Journal of the Shenandoah Valley During the Civil War Era
MCWI publishes Journal of the Shenandoah Valley During the Civil War Era annually. Essays examine a wide array of topics related to the Civil War era, broadly defined, in the Shenandoah Valley. The Journal is available for sale at a variety of bookstores, museums, and historic sites throughout the Shenandoah Valley. Additionally, it may be purchased online. All proceeds from the sale of Journals directly supports MCWI’s various programs, interpretive efforts at the University’s River Campus at Cool Spring Battlefield, and unique educational opportunities for our students.

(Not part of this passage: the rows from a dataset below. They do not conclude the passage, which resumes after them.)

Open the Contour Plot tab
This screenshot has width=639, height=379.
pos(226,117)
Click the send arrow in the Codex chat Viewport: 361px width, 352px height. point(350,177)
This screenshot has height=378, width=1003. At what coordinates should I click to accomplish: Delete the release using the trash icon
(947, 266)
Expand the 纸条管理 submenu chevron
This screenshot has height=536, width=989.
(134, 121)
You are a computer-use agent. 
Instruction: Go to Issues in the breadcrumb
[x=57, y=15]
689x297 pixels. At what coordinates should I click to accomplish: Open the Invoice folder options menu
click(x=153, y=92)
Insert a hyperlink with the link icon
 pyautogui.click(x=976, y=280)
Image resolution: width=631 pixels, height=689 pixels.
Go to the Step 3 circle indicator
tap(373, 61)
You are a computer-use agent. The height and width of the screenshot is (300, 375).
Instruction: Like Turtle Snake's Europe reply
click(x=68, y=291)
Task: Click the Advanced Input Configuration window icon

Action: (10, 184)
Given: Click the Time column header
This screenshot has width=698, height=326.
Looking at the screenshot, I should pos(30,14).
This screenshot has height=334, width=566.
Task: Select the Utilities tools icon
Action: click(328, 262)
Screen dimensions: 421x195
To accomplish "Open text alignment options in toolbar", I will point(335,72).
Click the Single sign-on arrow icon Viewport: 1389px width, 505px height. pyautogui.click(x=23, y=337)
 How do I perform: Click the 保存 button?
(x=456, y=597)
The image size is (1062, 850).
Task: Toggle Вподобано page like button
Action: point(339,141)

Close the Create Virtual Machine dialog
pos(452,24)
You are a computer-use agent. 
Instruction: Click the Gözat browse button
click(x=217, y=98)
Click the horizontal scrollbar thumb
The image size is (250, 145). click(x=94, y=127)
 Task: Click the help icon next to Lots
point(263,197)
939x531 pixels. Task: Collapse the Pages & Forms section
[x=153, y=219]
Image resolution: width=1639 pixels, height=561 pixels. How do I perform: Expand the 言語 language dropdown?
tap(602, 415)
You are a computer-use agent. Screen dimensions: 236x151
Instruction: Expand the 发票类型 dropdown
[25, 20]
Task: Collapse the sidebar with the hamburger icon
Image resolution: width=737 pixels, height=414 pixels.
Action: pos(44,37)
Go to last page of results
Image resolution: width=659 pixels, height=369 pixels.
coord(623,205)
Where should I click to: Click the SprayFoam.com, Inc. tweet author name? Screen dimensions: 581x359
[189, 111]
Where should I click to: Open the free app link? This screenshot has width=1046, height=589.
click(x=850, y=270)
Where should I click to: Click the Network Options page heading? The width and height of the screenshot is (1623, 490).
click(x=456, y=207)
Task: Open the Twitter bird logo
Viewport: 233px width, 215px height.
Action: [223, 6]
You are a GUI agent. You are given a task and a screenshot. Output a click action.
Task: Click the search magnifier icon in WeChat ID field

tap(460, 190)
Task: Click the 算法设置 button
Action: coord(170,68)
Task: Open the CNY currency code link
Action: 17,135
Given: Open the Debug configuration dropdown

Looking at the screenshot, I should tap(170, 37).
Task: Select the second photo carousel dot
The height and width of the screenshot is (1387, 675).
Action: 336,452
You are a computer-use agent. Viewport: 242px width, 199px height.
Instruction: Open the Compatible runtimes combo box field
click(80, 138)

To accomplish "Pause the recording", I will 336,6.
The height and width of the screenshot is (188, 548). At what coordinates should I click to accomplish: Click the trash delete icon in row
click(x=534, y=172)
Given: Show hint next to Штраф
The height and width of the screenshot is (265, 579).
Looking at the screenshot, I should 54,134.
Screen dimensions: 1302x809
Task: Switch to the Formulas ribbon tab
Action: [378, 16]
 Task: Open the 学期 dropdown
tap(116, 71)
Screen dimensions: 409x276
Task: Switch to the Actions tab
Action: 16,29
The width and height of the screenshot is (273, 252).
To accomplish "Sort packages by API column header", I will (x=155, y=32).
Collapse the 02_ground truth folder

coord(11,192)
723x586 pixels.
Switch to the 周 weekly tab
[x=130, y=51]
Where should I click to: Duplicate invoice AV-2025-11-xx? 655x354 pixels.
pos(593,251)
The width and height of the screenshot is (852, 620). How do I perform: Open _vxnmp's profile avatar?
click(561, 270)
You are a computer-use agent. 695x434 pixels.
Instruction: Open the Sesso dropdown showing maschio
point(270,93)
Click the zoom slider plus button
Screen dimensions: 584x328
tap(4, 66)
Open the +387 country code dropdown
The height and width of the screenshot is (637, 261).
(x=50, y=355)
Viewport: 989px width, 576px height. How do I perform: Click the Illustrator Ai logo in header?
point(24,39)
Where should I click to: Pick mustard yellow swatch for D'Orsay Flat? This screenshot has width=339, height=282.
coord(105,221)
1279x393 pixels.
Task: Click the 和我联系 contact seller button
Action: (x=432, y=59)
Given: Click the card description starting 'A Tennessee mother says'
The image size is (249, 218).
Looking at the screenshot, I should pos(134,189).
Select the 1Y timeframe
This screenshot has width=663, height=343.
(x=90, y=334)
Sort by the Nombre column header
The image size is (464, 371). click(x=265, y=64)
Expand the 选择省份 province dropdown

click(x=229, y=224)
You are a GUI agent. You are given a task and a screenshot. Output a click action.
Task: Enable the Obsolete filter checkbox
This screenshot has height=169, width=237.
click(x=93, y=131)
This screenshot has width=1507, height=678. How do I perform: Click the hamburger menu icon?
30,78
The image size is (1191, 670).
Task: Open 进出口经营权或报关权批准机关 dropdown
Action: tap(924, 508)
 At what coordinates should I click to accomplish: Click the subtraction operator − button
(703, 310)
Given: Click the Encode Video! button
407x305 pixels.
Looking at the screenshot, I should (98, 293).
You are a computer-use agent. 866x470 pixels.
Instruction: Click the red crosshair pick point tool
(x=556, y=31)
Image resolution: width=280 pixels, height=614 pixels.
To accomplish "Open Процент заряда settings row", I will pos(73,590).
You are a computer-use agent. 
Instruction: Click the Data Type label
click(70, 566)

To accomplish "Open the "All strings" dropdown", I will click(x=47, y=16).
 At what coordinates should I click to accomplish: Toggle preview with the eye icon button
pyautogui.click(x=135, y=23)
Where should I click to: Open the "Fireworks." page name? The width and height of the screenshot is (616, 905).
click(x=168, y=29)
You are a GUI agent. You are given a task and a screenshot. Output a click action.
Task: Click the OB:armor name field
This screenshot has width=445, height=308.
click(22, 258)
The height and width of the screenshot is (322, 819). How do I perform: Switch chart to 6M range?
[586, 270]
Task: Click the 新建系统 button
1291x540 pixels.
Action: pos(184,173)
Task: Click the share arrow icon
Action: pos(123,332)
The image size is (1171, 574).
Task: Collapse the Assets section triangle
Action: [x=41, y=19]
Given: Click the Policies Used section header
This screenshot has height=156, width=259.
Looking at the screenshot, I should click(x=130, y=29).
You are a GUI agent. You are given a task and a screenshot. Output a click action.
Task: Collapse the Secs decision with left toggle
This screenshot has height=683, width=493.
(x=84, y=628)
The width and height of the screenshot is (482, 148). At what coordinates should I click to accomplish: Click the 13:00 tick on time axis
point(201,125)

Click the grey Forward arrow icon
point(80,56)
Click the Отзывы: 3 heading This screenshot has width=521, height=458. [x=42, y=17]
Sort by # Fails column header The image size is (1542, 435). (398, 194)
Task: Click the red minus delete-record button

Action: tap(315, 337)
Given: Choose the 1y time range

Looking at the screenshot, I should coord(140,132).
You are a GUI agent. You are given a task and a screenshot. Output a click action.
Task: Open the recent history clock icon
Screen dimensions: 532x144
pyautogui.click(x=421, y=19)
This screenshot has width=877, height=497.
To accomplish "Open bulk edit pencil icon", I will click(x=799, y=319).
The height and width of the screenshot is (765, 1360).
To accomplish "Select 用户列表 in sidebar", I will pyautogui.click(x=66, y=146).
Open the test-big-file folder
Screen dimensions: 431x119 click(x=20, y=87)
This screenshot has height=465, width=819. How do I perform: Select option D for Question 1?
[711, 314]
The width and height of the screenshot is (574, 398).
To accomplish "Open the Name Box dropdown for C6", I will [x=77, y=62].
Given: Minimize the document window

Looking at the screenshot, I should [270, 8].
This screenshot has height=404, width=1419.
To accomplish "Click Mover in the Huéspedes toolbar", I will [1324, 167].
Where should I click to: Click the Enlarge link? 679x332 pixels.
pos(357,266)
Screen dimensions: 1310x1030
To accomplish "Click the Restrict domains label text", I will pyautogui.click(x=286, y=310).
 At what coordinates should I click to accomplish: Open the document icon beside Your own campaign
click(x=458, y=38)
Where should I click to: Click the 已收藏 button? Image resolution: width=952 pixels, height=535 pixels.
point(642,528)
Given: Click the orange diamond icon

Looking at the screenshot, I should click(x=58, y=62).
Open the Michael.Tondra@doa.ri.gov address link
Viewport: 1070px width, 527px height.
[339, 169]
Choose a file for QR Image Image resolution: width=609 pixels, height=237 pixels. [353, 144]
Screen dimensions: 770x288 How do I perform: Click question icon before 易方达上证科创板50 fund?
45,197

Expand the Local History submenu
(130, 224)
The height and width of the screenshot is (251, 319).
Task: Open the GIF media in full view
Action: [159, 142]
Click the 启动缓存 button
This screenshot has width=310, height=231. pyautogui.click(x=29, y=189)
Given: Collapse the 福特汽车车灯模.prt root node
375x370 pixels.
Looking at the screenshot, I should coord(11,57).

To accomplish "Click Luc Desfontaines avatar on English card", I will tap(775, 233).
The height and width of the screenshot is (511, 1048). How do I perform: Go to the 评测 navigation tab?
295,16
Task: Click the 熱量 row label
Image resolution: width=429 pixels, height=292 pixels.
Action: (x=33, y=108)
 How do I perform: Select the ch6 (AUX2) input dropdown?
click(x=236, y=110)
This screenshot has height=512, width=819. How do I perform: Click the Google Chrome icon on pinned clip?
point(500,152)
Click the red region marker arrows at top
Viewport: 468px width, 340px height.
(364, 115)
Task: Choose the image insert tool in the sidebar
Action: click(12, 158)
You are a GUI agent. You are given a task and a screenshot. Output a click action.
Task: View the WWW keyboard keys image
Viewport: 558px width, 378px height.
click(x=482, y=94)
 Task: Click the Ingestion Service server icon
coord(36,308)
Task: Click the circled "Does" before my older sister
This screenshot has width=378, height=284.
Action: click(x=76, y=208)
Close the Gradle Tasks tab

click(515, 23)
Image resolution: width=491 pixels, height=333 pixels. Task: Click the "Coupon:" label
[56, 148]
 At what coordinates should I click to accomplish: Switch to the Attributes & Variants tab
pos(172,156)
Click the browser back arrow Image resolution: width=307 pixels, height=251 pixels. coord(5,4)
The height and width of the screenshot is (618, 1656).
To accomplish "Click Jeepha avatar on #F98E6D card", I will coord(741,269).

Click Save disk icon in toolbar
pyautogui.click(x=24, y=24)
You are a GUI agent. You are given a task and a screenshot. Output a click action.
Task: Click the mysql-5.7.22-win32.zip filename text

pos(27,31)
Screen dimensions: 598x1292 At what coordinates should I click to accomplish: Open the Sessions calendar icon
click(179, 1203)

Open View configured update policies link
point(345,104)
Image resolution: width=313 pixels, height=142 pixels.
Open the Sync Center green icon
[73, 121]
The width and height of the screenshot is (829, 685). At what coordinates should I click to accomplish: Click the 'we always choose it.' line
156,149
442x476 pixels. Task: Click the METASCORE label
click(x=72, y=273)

Submit an Essay for the Journal
MCWI is always looking for essay submissions or original scholarship. Submissions can be sent here or by emailing firstname.lastname@example.org. Submissions should not exceed 10,000 words in length (including footnotes).
The Picket Post
The quarterly newsletter of the McCormick Civil War Institute
Check out the latest news in the McCormick Civil War Institute’s quarterly issue of “The Picket Post.” This newsletter keeps you updated on all of the exciting things happening at the Civil War Institute, keeps you informed of various events sponsored by CWI, and lets you know about various ways you can support the Civil War Institute. “The Picket Post”contains two regular historical features — “Publication of Note” and “Artifact of the Quarter.”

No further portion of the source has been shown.